- _Task instructions_
Your job with the data below is to output exactly the lines from the one holding "1218x696 pixels." down to the one holding "Switch to the Производительность tab", both included, and no others.

- _Stored items_
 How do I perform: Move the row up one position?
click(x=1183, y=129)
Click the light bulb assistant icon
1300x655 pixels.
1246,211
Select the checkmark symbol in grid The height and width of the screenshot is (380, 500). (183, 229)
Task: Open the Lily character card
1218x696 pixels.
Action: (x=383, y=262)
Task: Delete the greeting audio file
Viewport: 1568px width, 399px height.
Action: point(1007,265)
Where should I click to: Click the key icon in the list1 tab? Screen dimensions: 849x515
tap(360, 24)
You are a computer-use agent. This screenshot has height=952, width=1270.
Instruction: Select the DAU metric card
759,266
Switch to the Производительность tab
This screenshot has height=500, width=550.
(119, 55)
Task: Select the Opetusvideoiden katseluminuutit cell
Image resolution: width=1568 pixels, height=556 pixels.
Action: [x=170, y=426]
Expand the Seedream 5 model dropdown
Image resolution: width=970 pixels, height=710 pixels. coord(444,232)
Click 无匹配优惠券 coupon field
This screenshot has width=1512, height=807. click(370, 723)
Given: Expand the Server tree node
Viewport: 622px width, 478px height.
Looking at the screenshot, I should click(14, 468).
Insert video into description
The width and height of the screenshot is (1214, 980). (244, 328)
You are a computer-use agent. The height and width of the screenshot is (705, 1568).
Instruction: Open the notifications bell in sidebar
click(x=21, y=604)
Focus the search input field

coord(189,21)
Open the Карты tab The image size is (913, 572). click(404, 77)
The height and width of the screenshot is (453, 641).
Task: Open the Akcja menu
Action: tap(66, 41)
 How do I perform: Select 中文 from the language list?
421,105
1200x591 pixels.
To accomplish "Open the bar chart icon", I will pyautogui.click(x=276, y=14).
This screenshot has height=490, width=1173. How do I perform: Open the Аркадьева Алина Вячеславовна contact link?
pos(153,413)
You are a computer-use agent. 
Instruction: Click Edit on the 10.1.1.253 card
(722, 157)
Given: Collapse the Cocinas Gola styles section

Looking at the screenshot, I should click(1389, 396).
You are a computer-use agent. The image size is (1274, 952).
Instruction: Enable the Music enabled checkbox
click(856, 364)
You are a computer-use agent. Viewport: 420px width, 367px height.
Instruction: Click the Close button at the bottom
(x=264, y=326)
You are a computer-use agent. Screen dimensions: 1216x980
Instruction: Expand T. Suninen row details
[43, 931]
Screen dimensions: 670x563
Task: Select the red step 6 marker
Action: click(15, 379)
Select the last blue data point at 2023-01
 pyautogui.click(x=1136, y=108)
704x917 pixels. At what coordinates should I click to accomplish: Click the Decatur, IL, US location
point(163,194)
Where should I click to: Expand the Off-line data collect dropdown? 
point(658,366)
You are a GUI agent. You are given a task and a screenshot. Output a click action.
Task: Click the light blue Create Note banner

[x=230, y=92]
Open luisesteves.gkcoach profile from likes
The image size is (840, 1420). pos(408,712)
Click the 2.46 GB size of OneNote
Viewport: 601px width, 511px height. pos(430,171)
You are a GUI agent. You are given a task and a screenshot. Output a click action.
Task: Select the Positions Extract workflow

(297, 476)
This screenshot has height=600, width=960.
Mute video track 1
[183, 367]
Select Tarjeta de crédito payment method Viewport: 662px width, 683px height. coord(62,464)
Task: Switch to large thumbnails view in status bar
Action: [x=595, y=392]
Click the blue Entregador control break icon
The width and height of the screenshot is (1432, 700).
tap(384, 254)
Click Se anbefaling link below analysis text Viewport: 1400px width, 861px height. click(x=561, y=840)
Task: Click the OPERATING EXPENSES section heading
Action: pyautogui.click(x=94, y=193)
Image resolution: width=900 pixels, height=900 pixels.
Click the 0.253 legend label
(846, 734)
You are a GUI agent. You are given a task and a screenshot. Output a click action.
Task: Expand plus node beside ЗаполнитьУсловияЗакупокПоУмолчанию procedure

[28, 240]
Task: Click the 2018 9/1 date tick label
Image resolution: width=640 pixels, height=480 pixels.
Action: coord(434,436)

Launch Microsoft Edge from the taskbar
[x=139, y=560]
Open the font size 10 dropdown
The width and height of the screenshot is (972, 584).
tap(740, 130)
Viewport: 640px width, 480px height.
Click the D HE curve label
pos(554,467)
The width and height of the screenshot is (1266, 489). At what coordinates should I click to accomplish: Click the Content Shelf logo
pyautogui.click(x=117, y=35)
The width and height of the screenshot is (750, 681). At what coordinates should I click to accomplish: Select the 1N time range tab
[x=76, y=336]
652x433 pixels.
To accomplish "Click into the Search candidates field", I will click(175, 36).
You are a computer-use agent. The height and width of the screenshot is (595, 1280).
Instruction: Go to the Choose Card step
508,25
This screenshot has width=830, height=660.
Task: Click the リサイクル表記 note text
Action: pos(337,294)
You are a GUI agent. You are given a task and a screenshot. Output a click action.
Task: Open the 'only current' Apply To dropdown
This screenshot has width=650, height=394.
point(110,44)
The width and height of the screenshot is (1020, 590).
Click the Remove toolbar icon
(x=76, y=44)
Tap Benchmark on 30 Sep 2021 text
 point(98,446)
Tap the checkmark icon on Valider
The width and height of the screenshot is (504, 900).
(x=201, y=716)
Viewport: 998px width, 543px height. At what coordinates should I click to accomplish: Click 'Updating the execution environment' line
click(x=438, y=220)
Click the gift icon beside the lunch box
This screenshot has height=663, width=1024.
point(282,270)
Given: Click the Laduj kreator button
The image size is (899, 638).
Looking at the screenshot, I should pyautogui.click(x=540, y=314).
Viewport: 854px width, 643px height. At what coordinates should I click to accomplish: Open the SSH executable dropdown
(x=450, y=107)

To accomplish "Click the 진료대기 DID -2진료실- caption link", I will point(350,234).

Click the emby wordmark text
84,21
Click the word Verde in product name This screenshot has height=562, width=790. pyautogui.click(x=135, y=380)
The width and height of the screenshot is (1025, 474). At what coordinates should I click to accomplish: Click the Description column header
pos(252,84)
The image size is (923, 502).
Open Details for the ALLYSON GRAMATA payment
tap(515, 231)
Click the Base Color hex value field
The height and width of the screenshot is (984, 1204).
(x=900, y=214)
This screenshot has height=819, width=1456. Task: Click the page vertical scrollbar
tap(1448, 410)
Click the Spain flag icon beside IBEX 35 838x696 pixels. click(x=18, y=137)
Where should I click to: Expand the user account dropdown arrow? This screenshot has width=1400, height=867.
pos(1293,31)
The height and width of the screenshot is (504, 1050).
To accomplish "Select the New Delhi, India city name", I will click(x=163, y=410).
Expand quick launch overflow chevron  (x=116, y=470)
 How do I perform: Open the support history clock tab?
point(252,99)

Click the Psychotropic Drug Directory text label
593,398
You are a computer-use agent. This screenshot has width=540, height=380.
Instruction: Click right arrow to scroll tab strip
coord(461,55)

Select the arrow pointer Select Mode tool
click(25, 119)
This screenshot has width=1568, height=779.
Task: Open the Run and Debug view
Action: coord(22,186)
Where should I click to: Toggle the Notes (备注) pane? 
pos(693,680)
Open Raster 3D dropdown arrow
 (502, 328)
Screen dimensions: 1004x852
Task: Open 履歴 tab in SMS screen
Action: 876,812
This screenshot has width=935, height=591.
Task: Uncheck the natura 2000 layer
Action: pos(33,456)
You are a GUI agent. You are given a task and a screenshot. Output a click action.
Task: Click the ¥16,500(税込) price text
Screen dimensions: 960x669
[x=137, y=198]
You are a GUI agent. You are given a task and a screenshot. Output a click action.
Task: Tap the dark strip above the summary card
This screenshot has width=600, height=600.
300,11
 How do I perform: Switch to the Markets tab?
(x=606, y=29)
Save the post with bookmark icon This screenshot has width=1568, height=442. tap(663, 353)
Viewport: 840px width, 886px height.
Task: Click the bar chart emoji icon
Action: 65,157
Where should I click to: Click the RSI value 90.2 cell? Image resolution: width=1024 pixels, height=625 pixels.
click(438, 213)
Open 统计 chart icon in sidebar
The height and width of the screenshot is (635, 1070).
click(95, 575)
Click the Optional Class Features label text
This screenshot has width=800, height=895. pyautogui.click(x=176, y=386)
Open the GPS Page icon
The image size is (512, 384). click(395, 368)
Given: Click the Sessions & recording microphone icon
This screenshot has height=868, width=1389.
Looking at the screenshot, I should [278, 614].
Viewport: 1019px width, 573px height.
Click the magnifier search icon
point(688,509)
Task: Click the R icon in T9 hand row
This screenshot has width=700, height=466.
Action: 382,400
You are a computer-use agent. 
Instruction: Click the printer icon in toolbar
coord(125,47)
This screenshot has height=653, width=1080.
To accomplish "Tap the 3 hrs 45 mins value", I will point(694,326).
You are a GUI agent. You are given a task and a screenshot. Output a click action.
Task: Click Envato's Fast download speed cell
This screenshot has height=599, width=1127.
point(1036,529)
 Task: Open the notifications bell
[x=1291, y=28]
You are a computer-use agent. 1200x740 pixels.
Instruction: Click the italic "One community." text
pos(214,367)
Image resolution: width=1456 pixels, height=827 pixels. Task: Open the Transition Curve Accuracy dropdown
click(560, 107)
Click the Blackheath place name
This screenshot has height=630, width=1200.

- _Solution to this problem_
1218x696 pixels.
Action: (x=383, y=262)
Task: Delete the greeting audio file
Viewport: 1568px width, 399px height.
Action: point(1007,265)
Where should I click to: Click the key icon in the list1 tab? Screen dimensions: 849x515
tap(360, 24)
You are a computer-use agent. This screenshot has height=952, width=1270.
Instruction: Select the DAU metric card
759,266
Switch to the Производительность tab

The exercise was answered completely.